In the records below, find the line with "Given: Collapse the 处理选项 section" and the line with "Given: Click the 5,994 peak price label"; return exactly those lines and every line between them.

[Stored items from a collection]
▬▬▬▬▬▬▬▬▬▬
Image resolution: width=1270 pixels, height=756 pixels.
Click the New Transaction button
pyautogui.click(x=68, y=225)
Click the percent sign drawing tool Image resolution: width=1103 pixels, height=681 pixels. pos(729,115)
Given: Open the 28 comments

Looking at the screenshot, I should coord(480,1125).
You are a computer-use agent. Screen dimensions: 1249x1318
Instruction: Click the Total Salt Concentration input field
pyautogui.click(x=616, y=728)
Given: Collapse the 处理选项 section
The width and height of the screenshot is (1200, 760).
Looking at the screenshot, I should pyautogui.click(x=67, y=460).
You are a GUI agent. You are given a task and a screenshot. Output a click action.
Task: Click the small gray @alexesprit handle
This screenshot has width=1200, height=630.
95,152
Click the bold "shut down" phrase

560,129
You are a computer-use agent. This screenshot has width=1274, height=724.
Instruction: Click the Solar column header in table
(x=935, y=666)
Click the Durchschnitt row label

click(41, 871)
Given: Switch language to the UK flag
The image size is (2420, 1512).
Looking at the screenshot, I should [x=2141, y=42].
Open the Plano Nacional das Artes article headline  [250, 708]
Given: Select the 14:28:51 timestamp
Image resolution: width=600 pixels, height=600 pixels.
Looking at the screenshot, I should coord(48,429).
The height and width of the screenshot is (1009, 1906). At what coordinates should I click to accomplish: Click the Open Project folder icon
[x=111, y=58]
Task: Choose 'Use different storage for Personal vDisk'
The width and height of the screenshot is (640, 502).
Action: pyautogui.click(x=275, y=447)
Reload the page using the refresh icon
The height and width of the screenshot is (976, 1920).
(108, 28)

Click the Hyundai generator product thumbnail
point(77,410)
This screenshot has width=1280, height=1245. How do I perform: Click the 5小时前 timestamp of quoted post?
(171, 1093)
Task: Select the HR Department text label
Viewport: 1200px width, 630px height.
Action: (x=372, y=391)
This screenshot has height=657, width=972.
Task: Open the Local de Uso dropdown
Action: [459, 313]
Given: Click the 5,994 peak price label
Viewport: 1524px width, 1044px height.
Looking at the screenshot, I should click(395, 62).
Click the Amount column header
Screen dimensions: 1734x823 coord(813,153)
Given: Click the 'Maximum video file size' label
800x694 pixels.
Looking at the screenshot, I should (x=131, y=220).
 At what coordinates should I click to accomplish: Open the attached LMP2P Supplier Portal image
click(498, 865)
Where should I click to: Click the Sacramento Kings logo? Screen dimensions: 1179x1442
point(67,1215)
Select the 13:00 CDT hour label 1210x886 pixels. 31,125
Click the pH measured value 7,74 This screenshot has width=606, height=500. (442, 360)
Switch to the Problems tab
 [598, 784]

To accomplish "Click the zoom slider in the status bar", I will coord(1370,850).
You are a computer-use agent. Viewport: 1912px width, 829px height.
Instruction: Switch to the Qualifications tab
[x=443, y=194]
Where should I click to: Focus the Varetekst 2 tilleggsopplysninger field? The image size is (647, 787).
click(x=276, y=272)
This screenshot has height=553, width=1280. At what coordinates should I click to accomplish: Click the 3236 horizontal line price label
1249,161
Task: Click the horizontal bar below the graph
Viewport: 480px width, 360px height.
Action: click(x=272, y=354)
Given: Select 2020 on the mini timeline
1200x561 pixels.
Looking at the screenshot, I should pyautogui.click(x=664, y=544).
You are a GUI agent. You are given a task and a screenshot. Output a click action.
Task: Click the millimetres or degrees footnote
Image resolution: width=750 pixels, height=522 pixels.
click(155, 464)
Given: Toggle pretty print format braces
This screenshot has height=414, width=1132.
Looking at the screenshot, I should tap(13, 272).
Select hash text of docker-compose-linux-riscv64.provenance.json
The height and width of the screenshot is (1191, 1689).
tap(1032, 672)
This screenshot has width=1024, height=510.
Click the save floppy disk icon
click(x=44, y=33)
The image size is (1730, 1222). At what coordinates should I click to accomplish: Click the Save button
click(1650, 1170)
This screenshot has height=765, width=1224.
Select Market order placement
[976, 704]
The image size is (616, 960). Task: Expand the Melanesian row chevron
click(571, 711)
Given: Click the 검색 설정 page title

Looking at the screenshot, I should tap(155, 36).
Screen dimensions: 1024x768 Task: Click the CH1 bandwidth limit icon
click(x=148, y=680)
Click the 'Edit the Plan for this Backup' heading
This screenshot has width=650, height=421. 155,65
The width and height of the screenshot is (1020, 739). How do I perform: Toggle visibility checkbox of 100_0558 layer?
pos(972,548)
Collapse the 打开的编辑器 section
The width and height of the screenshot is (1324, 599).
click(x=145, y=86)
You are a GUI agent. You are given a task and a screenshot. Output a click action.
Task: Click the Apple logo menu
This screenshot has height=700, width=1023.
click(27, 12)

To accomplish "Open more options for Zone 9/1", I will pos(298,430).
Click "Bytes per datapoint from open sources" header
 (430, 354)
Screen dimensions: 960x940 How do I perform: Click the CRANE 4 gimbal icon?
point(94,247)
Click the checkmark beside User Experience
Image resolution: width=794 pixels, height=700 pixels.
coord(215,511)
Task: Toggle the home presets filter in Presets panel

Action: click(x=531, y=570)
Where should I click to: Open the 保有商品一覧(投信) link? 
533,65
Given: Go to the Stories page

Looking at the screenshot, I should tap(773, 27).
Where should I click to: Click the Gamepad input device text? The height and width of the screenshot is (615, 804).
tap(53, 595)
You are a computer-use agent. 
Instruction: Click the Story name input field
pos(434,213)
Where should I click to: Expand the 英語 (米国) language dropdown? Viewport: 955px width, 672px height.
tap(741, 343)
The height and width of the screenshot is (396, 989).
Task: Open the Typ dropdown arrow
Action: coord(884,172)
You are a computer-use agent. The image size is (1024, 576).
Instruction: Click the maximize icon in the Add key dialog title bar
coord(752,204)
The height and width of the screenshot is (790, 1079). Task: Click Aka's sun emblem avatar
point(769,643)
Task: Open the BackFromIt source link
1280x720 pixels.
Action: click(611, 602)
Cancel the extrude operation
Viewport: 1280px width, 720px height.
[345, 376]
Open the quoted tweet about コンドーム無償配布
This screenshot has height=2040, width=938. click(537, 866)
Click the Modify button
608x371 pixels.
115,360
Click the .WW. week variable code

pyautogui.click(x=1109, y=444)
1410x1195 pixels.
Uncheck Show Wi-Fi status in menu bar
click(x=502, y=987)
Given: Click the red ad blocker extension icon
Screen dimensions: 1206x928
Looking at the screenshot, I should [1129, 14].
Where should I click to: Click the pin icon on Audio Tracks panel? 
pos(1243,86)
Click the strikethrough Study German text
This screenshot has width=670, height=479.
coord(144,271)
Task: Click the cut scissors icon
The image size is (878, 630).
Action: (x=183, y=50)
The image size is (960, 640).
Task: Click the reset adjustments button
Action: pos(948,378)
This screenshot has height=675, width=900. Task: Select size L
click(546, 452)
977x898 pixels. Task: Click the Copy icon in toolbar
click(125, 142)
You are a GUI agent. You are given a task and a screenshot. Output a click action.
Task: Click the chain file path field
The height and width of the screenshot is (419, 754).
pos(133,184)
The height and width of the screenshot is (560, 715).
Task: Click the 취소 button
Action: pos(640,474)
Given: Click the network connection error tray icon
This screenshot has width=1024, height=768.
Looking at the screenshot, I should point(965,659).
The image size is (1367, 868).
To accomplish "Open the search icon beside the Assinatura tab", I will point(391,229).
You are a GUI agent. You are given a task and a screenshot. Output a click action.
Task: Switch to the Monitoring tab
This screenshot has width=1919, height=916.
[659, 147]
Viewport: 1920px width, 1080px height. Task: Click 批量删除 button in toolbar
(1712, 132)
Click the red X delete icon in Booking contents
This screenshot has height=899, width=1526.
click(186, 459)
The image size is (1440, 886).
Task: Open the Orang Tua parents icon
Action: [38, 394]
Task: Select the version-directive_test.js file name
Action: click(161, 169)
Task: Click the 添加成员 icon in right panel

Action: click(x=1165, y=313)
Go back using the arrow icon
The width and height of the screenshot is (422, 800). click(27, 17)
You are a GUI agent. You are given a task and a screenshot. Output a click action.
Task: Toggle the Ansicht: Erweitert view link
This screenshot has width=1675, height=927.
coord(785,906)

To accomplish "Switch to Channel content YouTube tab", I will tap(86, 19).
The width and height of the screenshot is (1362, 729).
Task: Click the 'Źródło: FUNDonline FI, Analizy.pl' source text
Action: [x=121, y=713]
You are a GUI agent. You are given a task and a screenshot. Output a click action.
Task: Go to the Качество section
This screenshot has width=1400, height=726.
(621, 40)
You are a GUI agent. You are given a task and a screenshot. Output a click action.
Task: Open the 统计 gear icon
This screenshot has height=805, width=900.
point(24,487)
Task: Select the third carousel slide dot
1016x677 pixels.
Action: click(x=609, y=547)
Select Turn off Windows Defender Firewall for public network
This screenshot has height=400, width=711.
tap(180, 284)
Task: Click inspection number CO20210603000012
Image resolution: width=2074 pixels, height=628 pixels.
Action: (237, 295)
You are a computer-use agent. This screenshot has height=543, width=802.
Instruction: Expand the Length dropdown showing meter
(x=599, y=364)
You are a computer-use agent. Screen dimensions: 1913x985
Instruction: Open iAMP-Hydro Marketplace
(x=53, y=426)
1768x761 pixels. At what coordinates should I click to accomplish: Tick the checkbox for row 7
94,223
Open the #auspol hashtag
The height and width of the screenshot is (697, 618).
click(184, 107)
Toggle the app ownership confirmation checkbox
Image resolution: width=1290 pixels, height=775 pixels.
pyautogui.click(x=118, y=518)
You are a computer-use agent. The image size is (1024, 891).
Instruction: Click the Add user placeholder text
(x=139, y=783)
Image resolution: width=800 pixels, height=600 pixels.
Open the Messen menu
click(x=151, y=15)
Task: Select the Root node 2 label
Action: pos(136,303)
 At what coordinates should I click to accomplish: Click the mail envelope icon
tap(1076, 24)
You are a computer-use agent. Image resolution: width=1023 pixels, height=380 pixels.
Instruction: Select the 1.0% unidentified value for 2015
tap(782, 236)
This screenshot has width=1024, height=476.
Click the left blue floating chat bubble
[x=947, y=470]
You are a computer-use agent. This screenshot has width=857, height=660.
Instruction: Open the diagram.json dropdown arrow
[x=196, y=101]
▬▬▬▬▬▬▬▬▬▬
- _Completed task_
Given: Collapse the 处理选项 section
The width and height of the screenshot is (1200, 760).
Looking at the screenshot, I should pyautogui.click(x=67, y=460).
You are a GUI agent. You are given a task and a screenshot. Output a click action.
Task: Click the small gray @alexesprit handle
This screenshot has width=1200, height=630.
95,152
Click the bold "shut down" phrase

560,129
You are a computer-use agent. This screenshot has width=1274, height=724.
Instruction: Click the Solar column header in table
(x=935, y=666)
Click the Durchschnitt row label

click(41, 871)
Given: Switch language to the UK flag
The image size is (2420, 1512).
Looking at the screenshot, I should [x=2141, y=42].
Open the Plano Nacional das Artes article headline  [250, 708]
Given: Select the 14:28:51 timestamp
Image resolution: width=600 pixels, height=600 pixels.
Looking at the screenshot, I should coord(48,429).
The height and width of the screenshot is (1009, 1906). At what coordinates should I click to accomplish: Click the Open Project folder icon
[x=111, y=58]
Task: Choose 'Use different storage for Personal vDisk'
The width and height of the screenshot is (640, 502).
Action: pyautogui.click(x=275, y=447)
Reload the page using the refresh icon
The height and width of the screenshot is (976, 1920).
(108, 28)

Click the Hyundai generator product thumbnail
point(77,410)
This screenshot has width=1280, height=1245. How do I perform: Click the 5小时前 timestamp of quoted post?
(171, 1093)
Task: Select the HR Department text label
Viewport: 1200px width, 630px height.
Action: (x=372, y=391)
This screenshot has height=657, width=972.
Task: Open the Local de Uso dropdown
Action: [459, 313]
Given: Click the 5,994 peak price label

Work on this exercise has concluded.